■ Assignment: Would you please return the lines of the entries below starting at the line that has "Open the download" and ending at the line that has "Viewport: 313px width, 156px height.", both included, exactly as they are?

★ ★ ★ ★ ★ ★ ★

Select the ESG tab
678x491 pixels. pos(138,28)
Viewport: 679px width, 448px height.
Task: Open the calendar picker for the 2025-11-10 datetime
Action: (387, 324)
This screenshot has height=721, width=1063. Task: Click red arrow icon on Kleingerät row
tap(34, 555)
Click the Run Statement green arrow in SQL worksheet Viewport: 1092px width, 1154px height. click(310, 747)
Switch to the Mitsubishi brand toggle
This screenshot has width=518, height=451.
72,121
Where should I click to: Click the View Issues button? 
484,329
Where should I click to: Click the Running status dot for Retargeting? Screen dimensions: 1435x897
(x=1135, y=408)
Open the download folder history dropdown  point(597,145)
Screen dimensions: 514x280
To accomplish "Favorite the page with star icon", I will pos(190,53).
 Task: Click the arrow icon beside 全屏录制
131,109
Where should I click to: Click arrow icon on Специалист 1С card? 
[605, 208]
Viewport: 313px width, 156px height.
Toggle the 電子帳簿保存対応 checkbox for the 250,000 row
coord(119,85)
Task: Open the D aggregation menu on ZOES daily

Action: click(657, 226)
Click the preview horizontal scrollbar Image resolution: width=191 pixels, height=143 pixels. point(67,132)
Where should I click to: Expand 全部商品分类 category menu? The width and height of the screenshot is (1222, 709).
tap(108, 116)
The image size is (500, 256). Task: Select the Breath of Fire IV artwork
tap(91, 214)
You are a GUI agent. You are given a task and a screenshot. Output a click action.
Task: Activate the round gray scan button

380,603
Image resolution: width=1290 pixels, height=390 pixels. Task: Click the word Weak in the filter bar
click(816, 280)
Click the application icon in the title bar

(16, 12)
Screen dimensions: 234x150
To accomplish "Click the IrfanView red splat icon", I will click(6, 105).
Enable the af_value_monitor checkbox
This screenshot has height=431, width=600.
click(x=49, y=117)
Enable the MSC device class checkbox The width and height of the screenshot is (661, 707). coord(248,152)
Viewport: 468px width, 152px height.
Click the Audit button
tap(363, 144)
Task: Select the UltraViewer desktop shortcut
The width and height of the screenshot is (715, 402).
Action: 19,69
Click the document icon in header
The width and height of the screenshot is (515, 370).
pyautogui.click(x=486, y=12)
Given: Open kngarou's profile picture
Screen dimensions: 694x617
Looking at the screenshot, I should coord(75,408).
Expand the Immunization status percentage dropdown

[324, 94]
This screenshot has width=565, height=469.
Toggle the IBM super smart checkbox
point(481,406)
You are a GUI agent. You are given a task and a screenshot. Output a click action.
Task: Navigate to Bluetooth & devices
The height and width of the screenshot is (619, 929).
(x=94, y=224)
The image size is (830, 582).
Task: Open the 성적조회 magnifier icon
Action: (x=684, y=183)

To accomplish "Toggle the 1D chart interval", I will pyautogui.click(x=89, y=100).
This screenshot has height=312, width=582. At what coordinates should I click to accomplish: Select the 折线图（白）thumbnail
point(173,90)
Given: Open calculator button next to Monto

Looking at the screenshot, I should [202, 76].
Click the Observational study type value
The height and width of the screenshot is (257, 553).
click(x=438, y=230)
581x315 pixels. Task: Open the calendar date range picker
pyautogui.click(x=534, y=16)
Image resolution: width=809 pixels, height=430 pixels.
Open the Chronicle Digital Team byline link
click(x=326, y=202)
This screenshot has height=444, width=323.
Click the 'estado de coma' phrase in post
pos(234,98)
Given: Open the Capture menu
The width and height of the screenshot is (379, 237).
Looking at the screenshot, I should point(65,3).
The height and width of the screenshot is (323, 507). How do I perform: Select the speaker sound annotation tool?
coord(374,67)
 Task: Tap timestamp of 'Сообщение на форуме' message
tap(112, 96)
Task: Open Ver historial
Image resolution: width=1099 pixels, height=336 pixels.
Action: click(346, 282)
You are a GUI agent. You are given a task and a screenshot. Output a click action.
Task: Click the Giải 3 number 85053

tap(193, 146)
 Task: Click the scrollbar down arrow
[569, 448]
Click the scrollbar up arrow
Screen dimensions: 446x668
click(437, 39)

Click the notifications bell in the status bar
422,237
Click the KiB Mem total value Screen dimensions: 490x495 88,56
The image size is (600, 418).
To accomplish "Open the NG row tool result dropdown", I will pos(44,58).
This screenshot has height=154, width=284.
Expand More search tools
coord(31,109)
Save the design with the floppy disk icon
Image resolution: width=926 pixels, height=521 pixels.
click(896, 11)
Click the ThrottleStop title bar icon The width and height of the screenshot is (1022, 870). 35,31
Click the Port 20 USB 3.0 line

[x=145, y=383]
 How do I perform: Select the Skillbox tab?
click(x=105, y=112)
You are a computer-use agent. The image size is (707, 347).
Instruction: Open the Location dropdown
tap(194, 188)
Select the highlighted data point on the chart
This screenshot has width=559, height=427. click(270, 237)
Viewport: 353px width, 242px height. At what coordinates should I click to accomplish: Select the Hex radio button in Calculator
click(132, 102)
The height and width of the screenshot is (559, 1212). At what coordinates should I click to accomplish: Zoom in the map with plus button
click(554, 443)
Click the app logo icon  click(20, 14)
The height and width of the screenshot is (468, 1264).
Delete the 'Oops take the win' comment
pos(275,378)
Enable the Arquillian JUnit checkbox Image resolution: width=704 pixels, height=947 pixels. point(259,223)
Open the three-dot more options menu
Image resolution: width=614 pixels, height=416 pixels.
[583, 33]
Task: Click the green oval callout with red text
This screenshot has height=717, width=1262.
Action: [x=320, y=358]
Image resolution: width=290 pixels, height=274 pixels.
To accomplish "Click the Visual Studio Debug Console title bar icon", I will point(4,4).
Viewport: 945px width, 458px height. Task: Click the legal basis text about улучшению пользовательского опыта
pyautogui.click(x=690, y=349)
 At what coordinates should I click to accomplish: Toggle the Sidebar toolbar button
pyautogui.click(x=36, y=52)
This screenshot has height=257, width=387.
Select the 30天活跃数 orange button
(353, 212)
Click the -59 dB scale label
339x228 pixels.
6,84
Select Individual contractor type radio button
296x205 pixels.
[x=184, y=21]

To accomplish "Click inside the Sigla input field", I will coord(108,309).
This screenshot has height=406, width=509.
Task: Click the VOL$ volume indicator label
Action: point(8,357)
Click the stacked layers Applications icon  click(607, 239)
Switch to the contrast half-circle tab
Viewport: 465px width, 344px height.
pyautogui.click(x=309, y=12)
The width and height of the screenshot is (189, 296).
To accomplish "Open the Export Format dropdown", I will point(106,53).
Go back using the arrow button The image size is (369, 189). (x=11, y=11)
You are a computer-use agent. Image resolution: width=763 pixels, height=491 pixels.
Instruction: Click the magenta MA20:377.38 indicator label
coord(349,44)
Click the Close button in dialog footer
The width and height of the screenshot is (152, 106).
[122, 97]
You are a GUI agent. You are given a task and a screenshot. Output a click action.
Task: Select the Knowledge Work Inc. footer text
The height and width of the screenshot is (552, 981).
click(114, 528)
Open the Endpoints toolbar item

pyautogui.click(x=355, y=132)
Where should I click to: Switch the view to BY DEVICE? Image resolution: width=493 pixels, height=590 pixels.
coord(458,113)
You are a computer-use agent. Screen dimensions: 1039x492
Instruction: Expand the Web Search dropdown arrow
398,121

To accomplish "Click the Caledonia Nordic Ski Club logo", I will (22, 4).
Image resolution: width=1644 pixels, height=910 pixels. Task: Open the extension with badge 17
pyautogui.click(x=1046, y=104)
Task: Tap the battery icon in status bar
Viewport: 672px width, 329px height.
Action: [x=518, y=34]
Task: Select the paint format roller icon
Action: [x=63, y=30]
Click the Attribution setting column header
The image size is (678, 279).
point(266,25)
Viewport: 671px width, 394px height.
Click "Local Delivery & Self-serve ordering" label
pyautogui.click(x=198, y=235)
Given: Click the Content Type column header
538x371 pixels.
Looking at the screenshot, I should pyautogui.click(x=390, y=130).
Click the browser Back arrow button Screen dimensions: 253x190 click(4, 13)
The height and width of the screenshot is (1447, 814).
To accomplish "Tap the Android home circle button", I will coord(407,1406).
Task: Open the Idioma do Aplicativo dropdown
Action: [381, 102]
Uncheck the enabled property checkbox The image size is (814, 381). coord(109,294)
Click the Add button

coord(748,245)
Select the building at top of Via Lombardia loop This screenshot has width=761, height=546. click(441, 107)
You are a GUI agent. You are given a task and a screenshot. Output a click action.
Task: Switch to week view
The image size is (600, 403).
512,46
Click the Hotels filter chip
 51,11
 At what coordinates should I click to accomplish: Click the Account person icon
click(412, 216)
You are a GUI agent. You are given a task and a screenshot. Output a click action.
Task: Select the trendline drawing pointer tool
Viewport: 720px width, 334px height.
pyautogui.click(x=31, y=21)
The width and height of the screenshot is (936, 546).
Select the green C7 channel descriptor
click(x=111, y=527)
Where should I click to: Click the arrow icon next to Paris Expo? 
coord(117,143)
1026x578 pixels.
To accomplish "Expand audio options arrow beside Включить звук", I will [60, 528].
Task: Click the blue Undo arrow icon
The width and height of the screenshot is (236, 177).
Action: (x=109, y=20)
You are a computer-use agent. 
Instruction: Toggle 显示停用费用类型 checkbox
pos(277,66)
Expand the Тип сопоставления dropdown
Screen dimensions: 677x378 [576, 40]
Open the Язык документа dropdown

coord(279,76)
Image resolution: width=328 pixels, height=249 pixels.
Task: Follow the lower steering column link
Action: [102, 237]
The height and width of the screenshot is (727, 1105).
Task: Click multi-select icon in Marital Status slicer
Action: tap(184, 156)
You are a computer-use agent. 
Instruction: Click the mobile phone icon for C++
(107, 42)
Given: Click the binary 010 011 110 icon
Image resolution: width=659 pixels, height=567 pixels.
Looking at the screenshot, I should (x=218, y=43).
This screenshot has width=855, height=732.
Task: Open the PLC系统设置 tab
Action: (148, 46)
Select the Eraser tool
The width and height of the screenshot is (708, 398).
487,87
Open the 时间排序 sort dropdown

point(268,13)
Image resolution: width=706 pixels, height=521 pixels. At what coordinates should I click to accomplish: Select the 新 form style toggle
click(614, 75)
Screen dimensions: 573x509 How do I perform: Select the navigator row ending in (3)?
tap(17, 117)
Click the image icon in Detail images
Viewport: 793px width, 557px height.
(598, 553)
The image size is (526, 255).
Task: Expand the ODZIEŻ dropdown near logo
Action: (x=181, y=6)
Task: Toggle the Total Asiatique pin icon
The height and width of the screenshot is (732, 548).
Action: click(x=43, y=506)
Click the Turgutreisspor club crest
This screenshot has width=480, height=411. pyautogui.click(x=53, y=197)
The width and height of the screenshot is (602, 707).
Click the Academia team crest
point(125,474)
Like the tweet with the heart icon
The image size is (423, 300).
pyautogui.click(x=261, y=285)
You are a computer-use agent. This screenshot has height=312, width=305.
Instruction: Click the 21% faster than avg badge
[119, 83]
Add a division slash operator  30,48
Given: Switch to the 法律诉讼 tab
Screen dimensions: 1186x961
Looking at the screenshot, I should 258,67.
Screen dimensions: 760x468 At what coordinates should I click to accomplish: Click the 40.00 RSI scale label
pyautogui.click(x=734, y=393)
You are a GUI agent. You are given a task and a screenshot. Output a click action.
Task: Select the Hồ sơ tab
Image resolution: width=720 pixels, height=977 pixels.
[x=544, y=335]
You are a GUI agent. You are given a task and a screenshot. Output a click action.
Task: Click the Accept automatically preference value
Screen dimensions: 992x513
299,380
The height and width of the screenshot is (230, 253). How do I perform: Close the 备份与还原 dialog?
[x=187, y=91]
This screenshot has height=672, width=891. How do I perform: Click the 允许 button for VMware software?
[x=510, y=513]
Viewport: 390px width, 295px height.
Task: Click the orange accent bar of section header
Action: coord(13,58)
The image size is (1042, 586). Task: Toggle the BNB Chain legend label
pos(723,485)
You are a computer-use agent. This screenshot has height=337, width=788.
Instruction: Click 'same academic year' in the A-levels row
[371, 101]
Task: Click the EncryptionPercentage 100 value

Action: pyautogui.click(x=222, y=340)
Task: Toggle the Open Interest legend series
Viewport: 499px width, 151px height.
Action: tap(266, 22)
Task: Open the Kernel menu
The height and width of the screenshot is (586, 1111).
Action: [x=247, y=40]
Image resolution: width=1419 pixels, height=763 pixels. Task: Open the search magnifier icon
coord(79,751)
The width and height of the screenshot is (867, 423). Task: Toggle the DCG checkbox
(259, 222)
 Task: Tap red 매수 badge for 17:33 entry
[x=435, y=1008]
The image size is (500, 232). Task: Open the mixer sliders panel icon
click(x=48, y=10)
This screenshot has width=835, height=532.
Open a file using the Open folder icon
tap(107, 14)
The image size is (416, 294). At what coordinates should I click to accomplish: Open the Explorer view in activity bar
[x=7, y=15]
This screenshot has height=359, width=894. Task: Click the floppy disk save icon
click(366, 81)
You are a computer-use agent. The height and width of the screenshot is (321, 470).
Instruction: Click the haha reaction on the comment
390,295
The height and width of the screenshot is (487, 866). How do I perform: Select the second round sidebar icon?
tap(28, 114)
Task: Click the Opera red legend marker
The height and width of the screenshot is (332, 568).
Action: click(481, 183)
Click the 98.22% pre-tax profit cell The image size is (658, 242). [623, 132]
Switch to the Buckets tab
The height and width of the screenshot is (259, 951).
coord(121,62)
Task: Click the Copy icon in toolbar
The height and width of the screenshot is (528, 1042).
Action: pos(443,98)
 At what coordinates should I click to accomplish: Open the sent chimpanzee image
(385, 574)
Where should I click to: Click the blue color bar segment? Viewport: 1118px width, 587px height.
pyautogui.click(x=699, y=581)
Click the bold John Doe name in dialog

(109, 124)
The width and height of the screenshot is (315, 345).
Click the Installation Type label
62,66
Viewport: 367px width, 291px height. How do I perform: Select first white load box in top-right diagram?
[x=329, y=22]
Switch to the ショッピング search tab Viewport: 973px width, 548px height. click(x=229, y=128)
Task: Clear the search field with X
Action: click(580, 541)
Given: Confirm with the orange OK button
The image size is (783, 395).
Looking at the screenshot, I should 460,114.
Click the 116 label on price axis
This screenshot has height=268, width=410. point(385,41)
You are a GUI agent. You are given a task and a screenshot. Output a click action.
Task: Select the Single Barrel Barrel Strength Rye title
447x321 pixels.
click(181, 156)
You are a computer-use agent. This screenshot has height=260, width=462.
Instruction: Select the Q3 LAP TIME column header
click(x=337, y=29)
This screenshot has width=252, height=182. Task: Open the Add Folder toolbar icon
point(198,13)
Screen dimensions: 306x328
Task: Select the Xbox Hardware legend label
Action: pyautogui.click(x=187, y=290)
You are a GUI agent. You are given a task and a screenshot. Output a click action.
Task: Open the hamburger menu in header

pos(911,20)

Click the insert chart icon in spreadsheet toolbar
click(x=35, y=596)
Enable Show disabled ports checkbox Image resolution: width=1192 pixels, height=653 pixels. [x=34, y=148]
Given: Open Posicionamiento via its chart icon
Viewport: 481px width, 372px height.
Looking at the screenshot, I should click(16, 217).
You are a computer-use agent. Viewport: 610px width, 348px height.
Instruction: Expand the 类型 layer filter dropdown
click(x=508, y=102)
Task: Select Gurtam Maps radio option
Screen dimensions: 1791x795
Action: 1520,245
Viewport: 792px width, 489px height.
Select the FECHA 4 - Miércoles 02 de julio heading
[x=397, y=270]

★ ★ ★ ★ ★ ★ ★

■ Answer area:
Open the download folder history dropdown  point(597,145)
Screen dimensions: 514x280
To accomplish "Favorite the page with star icon", I will pos(190,53).
 Task: Click the arrow icon beside 全屏录制
131,109
Where should I click to: Click arrow icon on Специалист 1С card? 
[605, 208]
Viewport: 313px width, 156px height.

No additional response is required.